The goal is to investigate materials that have the potential to lower the SOFC operational temperature so inexpensive stainless steel can replace more costly materials in the fuel cell package. Huq has been using POWGEN, which opened to users in 2010, to determine changes in crystal structure as a function of temperature in lanthanum-strontium-manganese oxide for the cathode, nickel and yttria-stabilized zirconia for the anode, and YSZ for the solid electrolyte.

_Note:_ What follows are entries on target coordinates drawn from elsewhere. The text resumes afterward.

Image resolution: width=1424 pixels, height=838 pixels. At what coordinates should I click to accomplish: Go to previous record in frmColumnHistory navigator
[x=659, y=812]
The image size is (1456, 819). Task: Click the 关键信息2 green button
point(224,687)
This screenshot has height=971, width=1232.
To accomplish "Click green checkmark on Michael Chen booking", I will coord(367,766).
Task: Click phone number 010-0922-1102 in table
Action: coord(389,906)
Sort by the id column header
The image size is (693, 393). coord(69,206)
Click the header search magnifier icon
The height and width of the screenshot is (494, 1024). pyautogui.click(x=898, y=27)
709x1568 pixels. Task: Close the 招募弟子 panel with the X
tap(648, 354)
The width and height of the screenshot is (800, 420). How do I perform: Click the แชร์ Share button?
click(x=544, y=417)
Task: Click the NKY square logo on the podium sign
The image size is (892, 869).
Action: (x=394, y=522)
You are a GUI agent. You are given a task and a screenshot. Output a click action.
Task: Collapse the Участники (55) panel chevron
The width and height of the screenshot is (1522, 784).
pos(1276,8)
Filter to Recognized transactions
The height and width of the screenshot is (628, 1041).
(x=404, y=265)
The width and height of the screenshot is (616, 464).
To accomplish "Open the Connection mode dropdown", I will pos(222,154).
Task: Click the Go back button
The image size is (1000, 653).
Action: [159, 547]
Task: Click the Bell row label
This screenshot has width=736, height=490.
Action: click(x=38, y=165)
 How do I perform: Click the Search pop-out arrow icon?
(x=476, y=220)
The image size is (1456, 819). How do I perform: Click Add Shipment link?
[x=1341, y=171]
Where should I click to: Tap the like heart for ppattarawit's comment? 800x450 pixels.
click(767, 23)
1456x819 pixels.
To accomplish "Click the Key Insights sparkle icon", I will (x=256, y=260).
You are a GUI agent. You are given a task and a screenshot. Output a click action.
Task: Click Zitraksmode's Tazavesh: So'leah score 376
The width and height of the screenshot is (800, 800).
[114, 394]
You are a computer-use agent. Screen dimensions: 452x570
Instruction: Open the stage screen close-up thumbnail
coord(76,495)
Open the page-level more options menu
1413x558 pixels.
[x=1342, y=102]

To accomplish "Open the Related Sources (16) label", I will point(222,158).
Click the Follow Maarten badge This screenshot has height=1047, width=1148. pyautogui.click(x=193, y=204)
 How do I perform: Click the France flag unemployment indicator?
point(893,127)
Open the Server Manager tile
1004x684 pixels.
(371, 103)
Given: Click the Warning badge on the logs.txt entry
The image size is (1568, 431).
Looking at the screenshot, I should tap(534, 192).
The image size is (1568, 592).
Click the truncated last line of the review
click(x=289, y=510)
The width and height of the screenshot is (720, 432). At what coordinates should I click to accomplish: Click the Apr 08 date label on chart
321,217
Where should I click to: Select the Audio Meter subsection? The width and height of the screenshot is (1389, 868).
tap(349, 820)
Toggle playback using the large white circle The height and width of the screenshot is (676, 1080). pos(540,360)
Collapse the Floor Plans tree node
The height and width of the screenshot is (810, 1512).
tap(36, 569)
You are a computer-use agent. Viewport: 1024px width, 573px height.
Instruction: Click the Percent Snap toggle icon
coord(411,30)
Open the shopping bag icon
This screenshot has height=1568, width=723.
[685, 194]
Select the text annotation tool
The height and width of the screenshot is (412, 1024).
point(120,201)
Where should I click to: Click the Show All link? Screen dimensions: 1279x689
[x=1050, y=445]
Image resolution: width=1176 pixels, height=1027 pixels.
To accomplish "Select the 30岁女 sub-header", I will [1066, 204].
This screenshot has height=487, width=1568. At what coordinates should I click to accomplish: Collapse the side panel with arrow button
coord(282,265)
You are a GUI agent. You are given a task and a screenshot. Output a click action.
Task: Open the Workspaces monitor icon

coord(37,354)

YSZ is used as the solid electrolyte because it enables the conduction of negative oxygen ions while blocking electron conduction. To achieve sufficient ion conduction, an SOFC with aYSZ electrolyte must be operated at high temperatures (800–1000°C), a major barrier to SOFC commercialization. Huq is using POWGEN to study cesium oxide, a potential alternative to YSZ.

Jung-Hyun Kim, a researcher in ORNL’s Neutron Scattering Sciences Division, has been using POWGEN to study proton conduction in SOFCs and to examine a new SOFC cathode material that might make it possible to reduce the SOFC operating temperature to below 800°C and lower the cost of the material used. Kim examined an yttrium, barium, cobalt, and oxygen compound (YBaCo4O7) doped with cobalt and zinc at a temperature range of 25 to 800°C. The results showed that adding zinc to the compound allowed the cathode material to function at a lower temperature.

Kim said POWGEN is useful for studying changes in the structure of energy-related crystalline materials under varying conditions. It can be employed to help identify materials that effectively capture carbon, clathrates that store gas, and zeolites that best isolate nuclear waste from the environment.


This research was funded by the U.S. Department of Energy (DOE) Office of Basic Energy Sciences.